Current smoking was associated with increased risk of mortality from hepatocellular carcinoma in men (RR = 1.4; 95% CI = 1.3 to 1.6) but not women (RR = 1.1; CI = 0.8 to 1.7). The relative risk of mortality from hepatocellular carcinoma for male HBsAg carriers was 24.3 (95% CI = 21.9 to 26.9) times that in HBsAg-negative males; the relative risk for HBsAg-positive women was 54.4 (95% CI = 24.8 to 119.5). Heavy alcohol drinking was associated with hepatocellular carcinoma mortality risk in the subgroup of men who were tested for HBsAg (RR =1.5; 95% CI = 1.2 to 2.0).

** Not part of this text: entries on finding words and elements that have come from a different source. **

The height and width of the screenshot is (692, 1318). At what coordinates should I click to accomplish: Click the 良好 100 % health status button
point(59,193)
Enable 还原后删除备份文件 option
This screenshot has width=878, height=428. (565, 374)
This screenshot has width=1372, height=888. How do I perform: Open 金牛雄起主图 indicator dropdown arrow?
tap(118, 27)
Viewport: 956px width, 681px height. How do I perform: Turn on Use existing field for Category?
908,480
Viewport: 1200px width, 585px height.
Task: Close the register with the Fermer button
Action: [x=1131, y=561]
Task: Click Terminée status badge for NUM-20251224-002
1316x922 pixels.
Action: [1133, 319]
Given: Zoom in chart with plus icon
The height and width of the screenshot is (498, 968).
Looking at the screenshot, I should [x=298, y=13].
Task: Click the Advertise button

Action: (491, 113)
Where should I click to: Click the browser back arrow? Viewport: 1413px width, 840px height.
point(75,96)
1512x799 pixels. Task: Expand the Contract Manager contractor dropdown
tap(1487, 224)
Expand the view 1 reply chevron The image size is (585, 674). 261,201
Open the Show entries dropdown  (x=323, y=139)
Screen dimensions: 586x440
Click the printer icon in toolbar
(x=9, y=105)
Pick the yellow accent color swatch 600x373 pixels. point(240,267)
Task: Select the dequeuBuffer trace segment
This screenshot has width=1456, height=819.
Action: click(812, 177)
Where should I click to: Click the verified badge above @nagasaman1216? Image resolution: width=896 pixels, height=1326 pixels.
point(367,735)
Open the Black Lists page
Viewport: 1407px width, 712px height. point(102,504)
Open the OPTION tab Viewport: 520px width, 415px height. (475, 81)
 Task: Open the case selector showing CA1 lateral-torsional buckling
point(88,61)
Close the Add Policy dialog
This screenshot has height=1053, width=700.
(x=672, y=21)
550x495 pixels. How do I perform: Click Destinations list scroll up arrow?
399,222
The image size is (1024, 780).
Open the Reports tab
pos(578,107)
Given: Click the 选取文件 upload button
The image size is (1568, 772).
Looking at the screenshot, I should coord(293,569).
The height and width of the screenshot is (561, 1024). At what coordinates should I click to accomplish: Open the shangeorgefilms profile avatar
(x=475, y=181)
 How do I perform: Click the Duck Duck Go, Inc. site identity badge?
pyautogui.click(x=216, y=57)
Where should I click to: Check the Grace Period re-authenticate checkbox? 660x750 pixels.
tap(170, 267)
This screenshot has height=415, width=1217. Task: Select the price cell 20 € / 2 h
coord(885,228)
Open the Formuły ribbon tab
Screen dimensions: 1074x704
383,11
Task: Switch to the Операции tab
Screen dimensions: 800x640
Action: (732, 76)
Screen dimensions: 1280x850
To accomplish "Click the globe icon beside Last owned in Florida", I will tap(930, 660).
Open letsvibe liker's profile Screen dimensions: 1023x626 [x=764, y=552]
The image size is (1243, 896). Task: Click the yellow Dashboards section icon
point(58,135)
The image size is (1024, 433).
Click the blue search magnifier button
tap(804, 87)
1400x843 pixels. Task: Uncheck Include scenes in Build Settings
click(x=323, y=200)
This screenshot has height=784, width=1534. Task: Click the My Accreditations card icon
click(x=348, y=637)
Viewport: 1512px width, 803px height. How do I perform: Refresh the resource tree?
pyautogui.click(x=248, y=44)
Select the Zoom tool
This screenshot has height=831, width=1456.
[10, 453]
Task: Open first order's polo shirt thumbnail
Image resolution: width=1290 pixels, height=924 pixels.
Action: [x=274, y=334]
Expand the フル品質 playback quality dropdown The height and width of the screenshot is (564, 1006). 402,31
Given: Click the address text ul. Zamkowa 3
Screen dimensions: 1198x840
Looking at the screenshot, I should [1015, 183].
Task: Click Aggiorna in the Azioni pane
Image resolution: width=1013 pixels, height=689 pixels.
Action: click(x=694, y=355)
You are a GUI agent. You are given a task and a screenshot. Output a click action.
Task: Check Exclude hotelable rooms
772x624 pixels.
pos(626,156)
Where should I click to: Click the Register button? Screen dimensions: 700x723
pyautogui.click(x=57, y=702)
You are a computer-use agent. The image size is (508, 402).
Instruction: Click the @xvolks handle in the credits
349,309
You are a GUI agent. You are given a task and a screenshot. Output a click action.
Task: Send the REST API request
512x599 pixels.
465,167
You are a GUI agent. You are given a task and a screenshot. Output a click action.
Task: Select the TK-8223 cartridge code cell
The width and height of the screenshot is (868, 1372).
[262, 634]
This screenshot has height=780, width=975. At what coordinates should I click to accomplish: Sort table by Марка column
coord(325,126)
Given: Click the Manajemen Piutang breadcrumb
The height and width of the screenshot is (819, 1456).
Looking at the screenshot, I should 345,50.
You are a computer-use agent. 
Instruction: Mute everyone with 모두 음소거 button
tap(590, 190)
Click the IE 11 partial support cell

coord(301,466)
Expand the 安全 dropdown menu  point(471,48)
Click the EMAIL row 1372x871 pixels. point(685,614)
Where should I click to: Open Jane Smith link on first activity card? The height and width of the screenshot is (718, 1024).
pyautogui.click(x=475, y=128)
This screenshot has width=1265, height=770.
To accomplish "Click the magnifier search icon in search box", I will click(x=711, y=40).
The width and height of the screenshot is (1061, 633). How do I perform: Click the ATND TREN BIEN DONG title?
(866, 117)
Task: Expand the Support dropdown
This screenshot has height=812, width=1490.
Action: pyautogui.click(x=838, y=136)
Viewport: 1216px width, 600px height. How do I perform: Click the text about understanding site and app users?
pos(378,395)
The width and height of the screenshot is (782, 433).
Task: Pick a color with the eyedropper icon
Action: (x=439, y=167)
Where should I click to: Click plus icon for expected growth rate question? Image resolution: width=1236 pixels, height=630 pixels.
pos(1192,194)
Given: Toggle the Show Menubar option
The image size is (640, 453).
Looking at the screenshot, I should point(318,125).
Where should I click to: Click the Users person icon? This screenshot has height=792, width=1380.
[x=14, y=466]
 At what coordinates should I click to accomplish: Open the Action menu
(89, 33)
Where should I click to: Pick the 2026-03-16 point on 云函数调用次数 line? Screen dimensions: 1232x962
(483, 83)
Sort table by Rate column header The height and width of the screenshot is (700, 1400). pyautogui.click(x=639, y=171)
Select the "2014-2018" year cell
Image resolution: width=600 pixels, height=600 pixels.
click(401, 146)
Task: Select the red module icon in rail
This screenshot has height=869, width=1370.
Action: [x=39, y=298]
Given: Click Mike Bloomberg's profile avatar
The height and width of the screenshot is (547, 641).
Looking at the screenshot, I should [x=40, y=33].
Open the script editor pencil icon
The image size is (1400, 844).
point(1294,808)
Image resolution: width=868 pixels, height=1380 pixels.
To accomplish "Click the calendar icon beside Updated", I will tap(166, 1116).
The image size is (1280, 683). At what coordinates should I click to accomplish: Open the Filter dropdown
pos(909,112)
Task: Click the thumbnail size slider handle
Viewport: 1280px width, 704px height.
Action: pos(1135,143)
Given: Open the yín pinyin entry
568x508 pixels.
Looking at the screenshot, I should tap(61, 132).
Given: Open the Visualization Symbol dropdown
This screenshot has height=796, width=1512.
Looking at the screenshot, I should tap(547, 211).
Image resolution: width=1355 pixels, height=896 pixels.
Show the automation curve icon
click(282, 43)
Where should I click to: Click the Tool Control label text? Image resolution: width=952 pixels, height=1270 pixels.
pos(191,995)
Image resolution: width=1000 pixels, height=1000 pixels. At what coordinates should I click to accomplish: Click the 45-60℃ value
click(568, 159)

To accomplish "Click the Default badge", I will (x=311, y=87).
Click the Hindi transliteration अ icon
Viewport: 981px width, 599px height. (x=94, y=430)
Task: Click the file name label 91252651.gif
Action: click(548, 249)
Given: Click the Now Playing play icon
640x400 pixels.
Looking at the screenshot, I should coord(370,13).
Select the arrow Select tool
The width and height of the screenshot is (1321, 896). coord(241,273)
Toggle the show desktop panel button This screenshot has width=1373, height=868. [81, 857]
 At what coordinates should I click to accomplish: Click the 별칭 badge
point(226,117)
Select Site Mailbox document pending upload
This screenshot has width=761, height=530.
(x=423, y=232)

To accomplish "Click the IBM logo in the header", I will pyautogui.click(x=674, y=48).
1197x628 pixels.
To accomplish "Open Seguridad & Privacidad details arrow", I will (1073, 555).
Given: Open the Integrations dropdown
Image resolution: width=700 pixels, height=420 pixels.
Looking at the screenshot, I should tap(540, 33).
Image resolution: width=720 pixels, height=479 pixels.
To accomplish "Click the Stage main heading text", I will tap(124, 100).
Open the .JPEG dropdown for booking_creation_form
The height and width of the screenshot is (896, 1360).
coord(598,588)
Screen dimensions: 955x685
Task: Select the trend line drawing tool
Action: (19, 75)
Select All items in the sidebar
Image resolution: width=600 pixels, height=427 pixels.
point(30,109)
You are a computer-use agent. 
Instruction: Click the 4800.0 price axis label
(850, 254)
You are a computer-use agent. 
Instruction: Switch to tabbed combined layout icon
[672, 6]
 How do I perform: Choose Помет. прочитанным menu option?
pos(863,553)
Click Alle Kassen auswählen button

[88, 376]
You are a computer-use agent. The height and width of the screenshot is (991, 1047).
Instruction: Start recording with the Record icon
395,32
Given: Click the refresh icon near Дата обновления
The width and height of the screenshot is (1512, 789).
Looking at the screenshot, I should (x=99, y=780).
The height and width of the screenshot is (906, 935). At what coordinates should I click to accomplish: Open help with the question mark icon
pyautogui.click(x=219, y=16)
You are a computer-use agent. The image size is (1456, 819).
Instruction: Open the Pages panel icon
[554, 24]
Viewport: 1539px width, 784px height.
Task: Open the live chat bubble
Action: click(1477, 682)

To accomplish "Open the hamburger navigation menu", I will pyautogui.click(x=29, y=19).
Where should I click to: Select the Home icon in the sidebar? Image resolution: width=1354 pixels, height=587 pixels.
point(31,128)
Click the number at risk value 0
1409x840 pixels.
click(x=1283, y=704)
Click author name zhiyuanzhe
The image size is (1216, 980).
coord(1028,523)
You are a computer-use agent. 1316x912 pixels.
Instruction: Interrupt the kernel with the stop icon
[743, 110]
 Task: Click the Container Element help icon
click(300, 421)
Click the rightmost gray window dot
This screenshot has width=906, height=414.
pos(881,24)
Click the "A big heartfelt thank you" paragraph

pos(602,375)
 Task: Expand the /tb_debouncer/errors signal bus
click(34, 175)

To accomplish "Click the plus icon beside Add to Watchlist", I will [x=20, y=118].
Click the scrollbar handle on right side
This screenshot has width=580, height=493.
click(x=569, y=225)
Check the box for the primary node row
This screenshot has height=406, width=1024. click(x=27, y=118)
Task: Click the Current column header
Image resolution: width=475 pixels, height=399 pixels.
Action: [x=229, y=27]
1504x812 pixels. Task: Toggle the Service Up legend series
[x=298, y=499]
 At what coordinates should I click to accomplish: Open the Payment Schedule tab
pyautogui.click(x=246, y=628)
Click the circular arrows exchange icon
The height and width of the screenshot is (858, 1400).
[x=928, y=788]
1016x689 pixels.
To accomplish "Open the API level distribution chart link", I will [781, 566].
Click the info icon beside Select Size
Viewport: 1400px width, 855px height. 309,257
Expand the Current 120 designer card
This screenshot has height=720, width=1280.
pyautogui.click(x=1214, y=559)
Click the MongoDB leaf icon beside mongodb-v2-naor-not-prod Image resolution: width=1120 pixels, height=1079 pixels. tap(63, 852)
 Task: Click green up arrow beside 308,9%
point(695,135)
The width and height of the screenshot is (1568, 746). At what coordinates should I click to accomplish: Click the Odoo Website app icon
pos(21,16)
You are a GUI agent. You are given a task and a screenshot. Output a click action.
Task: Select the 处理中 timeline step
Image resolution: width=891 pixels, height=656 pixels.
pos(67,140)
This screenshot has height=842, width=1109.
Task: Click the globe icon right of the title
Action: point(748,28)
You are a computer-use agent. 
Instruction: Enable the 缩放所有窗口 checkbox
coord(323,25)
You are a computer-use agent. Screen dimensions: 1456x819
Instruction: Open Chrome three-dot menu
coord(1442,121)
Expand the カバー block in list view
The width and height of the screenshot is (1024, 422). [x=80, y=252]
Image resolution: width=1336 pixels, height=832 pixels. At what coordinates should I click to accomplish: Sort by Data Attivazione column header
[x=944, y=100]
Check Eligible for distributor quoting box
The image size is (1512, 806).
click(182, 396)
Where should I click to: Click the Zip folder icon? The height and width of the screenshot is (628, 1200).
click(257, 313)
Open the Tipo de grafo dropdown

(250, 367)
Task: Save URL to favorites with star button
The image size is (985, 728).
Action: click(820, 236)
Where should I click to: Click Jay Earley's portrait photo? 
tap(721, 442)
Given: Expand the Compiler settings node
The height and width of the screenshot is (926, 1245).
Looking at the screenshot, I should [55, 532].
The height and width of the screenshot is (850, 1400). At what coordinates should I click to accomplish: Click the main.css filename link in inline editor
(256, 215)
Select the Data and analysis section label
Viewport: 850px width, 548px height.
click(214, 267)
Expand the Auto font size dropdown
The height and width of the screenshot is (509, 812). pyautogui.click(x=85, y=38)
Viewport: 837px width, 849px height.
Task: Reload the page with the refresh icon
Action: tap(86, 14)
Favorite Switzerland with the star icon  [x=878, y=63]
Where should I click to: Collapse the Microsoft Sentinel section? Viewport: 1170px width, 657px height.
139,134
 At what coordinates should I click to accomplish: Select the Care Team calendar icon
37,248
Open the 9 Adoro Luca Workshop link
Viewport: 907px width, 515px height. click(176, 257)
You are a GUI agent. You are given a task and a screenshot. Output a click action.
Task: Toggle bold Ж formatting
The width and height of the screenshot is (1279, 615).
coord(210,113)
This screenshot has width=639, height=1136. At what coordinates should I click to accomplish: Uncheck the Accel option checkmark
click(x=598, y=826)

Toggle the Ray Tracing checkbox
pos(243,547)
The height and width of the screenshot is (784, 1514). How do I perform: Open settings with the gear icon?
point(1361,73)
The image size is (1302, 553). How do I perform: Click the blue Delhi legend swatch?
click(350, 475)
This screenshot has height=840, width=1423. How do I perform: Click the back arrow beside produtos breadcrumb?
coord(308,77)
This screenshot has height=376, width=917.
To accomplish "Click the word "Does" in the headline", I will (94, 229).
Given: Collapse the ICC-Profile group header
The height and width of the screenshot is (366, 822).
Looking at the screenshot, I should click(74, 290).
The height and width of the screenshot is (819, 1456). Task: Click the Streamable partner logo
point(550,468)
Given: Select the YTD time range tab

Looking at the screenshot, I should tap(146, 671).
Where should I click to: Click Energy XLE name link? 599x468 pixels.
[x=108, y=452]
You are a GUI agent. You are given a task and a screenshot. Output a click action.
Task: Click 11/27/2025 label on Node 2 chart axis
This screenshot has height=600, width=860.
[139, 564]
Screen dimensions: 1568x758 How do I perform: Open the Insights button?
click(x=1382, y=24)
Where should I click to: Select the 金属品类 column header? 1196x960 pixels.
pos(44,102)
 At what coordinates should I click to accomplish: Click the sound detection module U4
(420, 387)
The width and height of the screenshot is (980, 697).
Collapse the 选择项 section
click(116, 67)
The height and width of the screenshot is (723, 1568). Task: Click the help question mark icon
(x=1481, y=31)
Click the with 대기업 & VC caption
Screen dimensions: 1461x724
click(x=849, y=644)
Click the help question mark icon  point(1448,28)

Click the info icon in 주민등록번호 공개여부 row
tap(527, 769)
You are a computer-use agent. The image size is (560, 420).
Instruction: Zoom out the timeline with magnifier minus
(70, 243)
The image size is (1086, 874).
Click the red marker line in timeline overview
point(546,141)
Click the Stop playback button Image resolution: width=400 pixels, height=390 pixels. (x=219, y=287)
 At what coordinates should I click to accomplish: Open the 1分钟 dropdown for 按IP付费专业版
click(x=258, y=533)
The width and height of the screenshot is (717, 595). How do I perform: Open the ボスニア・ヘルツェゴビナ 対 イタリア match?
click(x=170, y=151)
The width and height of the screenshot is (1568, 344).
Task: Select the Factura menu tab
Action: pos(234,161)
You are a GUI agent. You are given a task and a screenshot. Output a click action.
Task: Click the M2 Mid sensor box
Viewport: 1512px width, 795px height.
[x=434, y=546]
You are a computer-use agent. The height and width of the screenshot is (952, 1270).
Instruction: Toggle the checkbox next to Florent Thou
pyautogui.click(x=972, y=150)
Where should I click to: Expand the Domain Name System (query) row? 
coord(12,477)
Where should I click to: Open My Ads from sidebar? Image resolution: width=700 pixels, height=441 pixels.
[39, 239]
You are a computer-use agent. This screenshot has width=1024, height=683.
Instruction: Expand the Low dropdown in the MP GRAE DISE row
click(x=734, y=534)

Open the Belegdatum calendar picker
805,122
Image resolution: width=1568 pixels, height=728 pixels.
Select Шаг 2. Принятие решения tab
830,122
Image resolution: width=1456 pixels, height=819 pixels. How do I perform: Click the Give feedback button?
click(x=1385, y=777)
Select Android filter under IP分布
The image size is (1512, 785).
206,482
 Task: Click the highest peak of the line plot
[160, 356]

There was no interaction among smoking, alcohol drinking, and HBsAg in terms of hepatocellular carcinoma mortality.
Cigarette smoking, heavy alcohol consumption, and HBsAg were independently associated with increased risk of mortality from hepatocellular carcinoma but did not interact synergistically. The relatively higher increase in mortality from hepatocellular carcinoma in HBsAg-seropositive women compared with men merits further research.